Abstract

The purpose of this paper was to summarize what is currently known about diagnosing and treating comorbid PTSD and TBI in combat veterans, beginning with a focus on differential diagnosis of the two disorders in order to elucidate any obfuscation by overlaps in symptomology, and concluding with possible treatment plans, as informed by the diagnostic process. Differential diagnosis was evaluated via self-reported and clinician-administered questionnaires, oculomotor testing, and neuroimaging, while the discussion of treatment options acknowledged the necessity of adjustments to traditional treatment paradigms when a comorbid diagnosis is involved.
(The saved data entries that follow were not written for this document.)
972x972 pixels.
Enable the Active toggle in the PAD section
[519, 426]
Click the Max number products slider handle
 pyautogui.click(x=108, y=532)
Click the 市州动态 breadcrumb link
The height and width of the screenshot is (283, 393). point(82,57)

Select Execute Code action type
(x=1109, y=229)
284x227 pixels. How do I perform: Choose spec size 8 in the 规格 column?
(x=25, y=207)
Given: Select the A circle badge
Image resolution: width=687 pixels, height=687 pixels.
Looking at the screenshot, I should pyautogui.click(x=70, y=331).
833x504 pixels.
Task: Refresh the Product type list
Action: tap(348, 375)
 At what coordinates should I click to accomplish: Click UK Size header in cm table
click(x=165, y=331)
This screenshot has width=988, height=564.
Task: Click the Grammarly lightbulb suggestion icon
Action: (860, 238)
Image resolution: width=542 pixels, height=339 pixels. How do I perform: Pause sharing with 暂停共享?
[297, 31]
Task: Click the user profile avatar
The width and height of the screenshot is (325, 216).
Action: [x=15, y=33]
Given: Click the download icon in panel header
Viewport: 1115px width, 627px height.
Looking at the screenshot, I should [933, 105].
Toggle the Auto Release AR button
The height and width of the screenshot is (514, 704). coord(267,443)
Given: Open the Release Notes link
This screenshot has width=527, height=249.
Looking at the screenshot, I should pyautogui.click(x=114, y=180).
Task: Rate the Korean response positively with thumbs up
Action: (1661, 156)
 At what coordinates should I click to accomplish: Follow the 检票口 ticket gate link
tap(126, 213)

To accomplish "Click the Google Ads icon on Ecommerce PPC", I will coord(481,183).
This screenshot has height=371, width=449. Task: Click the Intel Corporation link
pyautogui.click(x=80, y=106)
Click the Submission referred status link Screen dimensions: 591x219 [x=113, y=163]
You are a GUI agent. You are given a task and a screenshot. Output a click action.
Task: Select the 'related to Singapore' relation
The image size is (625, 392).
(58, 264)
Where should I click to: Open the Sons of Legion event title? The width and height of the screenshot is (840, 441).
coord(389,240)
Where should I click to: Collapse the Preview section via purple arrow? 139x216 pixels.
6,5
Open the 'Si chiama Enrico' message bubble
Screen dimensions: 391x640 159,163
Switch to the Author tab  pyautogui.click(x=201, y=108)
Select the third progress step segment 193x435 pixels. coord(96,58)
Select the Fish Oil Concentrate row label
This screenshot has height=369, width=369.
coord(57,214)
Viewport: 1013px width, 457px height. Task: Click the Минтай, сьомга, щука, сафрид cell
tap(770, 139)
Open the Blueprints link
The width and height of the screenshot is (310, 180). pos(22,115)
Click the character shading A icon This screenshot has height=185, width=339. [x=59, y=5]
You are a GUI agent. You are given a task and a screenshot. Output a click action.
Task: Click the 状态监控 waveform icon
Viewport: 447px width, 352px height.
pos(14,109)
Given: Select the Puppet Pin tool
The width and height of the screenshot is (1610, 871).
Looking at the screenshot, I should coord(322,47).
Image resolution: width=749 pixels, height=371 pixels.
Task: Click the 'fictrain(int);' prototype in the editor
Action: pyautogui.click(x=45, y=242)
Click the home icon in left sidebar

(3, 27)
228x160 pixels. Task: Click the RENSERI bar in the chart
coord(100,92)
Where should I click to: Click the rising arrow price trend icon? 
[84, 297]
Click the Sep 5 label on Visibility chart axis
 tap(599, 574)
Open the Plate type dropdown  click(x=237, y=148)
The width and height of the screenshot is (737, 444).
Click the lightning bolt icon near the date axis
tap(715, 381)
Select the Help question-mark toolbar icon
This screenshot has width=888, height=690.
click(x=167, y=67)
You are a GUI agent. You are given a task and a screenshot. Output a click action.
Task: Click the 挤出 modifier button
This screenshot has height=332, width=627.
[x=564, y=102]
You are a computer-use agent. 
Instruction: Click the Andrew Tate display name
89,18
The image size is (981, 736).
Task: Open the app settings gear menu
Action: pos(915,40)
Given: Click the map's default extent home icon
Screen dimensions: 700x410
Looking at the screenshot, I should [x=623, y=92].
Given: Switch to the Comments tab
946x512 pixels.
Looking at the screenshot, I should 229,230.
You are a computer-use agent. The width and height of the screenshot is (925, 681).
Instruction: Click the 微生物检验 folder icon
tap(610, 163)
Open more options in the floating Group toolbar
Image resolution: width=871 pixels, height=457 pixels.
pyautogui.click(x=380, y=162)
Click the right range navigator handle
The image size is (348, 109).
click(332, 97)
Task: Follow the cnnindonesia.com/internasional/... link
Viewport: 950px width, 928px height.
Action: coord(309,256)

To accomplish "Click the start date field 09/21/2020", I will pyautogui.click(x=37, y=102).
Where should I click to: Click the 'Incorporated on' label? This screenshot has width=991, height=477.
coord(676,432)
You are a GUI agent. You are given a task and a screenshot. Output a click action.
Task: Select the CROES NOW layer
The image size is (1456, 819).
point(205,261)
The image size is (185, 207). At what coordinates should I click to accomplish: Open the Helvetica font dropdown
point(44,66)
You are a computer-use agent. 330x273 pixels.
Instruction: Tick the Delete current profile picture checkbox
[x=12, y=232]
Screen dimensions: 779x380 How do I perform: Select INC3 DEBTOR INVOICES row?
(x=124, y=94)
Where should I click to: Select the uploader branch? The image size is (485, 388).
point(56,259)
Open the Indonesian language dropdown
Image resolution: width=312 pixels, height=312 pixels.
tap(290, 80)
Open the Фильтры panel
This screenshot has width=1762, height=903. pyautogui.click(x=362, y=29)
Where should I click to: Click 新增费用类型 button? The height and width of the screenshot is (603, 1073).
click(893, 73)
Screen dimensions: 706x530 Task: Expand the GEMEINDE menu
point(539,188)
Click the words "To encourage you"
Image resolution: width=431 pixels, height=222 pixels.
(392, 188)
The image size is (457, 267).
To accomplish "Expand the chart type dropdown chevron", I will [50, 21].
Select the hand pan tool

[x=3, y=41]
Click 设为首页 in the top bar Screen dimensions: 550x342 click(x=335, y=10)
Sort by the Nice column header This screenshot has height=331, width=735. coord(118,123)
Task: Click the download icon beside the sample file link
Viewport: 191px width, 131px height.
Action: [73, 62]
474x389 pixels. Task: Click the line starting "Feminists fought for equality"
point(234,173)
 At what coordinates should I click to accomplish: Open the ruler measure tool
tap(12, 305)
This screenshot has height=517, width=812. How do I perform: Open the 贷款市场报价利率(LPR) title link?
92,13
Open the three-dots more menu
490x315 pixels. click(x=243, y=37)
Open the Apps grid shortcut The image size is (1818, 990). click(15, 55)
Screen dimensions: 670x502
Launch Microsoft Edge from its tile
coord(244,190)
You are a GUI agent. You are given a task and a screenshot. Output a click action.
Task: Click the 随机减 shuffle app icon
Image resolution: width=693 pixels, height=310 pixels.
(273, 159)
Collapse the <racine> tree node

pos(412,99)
Self-reporting diagnostic tools are quick and easy to screen for PTSD and TBI, but these methods may over-report PTSD, and under-report TBI. Clinician-administered questionnaires are longer and require a trained professional, but accuracy is gained. The oculomotor testing and SPECT scanning hold promise if the experiments can be repeated with larger sample sizes by additional researchers, but they do appease a more impartial evidence-based approach. Psychotherapy is generally the number one recommended treatment for PTSD and TBI, due to its efficacy compared to pharmaceuticals, and further studies elucidating the efficacy of varieties of psychotherapy treatment may benefit individuals with this comorbid diagnosis.